▸ **What is expected**: All that should be output is the block of lines below from the line with "Screen dimensions: 1284x1206" to the line with "The image size is (998, 791).", both included, exactly as written.

------ Data extracts

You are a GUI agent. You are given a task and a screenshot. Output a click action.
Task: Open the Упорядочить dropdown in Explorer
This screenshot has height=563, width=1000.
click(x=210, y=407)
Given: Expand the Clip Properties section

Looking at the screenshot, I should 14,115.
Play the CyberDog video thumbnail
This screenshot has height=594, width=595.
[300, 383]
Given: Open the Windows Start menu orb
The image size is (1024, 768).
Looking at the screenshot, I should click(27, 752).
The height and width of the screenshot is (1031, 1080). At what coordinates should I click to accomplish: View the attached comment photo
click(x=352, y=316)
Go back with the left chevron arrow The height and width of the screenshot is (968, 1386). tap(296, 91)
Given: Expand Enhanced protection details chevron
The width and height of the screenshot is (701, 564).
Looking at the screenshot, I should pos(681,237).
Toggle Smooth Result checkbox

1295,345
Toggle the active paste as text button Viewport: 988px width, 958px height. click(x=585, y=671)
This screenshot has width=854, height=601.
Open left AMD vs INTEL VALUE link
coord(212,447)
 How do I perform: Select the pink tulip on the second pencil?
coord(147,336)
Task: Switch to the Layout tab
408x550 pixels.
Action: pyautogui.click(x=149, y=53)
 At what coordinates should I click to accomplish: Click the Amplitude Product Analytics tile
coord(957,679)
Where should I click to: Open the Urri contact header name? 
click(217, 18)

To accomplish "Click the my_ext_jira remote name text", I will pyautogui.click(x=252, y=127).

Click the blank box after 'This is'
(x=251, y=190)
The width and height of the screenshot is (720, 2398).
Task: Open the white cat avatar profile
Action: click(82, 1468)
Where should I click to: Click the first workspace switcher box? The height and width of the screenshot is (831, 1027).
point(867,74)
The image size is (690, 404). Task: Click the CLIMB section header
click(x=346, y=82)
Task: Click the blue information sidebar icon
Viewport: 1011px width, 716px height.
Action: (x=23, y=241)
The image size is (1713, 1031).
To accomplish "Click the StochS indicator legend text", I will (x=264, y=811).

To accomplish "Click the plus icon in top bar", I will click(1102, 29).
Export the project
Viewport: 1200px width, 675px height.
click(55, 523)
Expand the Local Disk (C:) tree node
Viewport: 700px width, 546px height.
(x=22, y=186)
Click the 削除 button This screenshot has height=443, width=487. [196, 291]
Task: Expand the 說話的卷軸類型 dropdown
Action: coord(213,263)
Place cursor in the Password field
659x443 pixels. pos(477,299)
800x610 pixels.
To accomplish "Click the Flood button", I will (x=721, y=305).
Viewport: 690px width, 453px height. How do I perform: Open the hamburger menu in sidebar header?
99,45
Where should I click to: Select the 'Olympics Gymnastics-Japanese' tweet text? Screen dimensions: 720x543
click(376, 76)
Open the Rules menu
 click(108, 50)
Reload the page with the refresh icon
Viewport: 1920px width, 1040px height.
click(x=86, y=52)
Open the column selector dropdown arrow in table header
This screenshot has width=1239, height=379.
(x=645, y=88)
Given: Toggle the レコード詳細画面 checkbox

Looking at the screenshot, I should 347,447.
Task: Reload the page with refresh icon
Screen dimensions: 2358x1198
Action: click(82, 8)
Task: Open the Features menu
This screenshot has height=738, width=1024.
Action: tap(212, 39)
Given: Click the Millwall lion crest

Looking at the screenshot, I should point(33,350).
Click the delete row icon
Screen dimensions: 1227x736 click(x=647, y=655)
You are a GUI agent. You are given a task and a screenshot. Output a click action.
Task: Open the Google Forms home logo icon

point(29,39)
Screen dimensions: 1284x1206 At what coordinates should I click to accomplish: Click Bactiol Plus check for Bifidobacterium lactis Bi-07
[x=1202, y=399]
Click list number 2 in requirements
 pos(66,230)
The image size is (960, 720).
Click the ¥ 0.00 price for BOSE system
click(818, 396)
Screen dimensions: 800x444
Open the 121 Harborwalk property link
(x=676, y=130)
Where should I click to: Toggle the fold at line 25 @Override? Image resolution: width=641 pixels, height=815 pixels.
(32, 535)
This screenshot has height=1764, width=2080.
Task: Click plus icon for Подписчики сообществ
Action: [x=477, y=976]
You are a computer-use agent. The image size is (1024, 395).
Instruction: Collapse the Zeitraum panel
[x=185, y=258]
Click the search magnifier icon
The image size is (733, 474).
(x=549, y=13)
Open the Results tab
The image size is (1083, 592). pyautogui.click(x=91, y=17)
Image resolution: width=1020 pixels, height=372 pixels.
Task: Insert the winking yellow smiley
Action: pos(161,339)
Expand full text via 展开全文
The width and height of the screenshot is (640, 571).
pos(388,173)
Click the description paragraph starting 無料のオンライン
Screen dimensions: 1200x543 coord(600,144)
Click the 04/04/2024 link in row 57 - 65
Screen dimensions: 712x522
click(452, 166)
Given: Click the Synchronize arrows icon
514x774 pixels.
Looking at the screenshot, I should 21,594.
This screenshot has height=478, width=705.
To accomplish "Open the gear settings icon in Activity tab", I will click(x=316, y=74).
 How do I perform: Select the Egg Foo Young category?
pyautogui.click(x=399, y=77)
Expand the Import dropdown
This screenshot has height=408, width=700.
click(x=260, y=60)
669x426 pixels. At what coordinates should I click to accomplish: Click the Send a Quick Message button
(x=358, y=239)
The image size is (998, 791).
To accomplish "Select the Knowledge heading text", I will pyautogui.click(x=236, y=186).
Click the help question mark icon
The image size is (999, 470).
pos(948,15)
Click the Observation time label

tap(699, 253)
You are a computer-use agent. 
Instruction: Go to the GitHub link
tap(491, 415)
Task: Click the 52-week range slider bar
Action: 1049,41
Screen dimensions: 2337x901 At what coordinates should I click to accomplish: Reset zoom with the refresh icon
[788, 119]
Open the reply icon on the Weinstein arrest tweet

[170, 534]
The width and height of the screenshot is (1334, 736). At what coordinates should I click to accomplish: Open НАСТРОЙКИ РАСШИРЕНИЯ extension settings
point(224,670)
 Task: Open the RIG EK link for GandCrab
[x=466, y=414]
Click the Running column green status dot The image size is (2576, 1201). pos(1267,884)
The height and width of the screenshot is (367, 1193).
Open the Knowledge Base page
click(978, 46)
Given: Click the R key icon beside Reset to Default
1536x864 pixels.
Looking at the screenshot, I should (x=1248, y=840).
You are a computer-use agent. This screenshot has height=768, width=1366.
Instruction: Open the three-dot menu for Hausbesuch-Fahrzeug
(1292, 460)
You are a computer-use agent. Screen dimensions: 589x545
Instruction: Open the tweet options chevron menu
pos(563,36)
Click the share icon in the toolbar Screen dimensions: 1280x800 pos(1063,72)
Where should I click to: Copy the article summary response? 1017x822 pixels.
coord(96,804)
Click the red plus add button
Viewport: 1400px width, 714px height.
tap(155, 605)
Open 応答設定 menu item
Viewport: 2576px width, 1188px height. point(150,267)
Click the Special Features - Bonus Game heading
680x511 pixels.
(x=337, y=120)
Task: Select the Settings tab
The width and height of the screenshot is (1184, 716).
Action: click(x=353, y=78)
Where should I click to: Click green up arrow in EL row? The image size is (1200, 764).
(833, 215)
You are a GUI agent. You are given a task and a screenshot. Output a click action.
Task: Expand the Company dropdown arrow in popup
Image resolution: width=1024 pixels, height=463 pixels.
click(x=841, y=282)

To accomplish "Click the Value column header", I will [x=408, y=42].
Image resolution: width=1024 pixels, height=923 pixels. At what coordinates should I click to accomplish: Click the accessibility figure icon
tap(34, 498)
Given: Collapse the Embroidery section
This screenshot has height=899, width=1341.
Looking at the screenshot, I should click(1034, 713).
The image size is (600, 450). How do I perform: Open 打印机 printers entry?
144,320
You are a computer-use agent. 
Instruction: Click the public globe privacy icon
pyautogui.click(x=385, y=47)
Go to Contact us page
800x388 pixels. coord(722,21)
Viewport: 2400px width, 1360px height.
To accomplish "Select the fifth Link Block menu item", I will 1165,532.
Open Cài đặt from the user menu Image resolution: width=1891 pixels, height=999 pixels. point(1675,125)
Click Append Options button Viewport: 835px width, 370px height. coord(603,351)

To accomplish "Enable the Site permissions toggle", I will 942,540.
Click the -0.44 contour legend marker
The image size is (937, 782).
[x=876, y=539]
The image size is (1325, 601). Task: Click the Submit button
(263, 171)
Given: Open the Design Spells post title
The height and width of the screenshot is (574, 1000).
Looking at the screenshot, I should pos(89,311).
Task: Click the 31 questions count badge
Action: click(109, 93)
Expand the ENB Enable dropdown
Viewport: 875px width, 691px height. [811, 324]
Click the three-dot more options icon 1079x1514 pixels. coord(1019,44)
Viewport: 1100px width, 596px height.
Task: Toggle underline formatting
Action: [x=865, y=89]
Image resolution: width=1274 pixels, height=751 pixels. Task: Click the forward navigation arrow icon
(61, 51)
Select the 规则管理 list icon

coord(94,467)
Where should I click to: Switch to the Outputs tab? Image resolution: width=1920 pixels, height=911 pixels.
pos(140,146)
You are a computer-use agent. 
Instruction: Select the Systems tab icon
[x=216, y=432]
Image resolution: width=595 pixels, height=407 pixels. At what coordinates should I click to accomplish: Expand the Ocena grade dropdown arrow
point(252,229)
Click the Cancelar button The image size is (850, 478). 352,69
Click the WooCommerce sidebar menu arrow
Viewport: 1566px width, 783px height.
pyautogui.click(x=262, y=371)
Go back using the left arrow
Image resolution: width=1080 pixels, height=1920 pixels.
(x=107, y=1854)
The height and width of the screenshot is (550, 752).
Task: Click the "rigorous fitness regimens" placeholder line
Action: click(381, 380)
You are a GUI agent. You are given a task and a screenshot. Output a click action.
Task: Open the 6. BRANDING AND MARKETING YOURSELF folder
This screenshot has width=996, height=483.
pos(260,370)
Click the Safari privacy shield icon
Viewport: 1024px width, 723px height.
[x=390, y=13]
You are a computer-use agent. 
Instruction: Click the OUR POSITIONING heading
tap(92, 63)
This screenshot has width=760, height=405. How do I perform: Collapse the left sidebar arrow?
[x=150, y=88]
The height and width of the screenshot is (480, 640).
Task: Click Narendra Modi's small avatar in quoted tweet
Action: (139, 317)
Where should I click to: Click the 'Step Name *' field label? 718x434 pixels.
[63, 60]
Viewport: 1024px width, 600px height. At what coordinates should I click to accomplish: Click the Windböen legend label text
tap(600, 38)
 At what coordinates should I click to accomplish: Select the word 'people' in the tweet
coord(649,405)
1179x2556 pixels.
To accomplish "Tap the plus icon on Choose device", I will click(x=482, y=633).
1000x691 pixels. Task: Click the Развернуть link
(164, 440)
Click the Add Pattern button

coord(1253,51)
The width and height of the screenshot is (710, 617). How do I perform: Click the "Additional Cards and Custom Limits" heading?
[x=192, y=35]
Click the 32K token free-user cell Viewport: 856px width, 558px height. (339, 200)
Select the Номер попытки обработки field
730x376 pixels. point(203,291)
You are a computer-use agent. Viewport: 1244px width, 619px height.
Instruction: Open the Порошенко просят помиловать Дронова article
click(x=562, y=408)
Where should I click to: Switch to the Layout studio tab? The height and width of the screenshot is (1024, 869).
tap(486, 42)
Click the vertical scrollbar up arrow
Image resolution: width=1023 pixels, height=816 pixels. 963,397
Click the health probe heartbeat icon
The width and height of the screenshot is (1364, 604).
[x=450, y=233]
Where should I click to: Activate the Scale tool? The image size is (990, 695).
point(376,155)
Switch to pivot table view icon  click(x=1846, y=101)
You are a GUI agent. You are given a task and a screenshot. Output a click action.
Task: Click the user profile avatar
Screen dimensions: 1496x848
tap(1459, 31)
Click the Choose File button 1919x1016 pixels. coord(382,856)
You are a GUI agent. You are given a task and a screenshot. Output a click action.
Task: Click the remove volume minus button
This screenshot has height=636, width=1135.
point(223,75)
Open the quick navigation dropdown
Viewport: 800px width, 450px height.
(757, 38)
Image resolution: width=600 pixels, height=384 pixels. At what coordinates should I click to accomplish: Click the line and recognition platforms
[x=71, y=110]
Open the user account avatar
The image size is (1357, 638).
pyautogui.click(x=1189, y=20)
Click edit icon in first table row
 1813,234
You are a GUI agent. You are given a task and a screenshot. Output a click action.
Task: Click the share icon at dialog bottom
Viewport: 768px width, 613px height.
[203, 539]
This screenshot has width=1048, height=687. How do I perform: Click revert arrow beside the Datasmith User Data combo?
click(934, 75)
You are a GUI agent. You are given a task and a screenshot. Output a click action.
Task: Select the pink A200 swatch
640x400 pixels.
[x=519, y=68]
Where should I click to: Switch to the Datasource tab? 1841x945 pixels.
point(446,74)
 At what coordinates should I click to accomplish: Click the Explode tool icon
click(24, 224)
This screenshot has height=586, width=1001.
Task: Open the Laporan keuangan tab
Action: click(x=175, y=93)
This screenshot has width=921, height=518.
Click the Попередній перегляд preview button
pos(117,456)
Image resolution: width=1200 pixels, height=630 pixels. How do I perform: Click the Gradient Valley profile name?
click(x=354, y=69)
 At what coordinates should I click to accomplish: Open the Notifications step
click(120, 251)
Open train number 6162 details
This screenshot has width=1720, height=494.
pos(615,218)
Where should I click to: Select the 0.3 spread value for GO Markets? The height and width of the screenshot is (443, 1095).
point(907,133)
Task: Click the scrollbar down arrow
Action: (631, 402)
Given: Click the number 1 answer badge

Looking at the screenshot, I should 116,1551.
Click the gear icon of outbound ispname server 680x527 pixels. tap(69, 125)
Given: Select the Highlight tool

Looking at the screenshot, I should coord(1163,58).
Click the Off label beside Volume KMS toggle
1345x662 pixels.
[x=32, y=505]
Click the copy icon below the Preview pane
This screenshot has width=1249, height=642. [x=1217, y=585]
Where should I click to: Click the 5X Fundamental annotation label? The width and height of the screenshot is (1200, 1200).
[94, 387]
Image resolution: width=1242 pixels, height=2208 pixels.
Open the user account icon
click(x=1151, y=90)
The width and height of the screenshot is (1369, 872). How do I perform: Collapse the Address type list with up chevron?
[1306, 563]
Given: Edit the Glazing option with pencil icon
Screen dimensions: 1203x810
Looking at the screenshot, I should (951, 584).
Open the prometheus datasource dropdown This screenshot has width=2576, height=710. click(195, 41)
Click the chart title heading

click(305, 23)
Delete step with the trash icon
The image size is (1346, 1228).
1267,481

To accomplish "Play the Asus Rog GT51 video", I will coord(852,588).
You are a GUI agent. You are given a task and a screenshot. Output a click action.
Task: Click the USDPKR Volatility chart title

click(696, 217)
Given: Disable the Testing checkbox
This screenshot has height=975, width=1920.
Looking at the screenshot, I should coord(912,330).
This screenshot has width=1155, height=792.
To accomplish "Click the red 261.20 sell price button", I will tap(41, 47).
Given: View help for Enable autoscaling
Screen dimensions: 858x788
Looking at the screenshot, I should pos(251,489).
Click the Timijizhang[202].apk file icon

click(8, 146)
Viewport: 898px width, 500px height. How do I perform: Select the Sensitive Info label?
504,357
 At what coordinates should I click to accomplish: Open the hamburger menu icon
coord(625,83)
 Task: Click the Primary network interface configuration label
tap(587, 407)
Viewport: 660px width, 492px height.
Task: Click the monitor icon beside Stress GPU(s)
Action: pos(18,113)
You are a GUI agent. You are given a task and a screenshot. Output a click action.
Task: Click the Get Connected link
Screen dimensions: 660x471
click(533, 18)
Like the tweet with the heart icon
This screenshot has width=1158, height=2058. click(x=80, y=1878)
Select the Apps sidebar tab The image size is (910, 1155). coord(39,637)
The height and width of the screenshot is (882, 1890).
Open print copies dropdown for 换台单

------------

▸ **Exercise answer**:
Screen dimensions: 1284x1206 At what coordinates should I click to accomplish: Click Bactiol Plus check for Bifidobacterium lactis Bi-07
[x=1202, y=399]
Click list number 2 in requirements
 pos(66,230)
The image size is (960, 720).
Click the ¥ 0.00 price for BOSE system
click(818, 396)
Screen dimensions: 800x444
Open the 121 Harborwalk property link
(x=676, y=130)
Where should I click to: Toggle the fold at line 25 @Override? Image resolution: width=641 pixels, height=815 pixels.
(32, 535)
This screenshot has height=1764, width=2080.
Task: Click plus icon for Подписчики сообществ
Action: [x=477, y=976]
You are a computer-use agent. The image size is (1024, 395).
Instruction: Collapse the Zeitraum panel
[x=185, y=258]
Click the search magnifier icon
The image size is (733, 474).
(x=549, y=13)
Open the Results tab
The image size is (1083, 592). pyautogui.click(x=91, y=17)
Image resolution: width=1020 pixels, height=372 pixels.
Task: Insert the winking yellow smiley
Action: pos(161,339)
Expand full text via 展开全文
The width and height of the screenshot is (640, 571).
pos(388,173)
Click the description paragraph starting 無料のオンライン
Screen dimensions: 1200x543 coord(600,144)
Click the 04/04/2024 link in row 57 - 65
Screen dimensions: 712x522
click(452, 166)
Given: Click the Synchronize arrows icon
514x774 pixels.
Looking at the screenshot, I should 21,594.
This screenshot has height=478, width=705.
To accomplish "Open the gear settings icon in Activity tab", I will click(x=316, y=74).
 How do I perform: Select the Egg Foo Young category?
pyautogui.click(x=399, y=77)
Expand the Import dropdown
This screenshot has height=408, width=700.
click(x=260, y=60)
669x426 pixels. At what coordinates should I click to accomplish: Click the Send a Quick Message button
(x=358, y=239)
The image size is (998, 791).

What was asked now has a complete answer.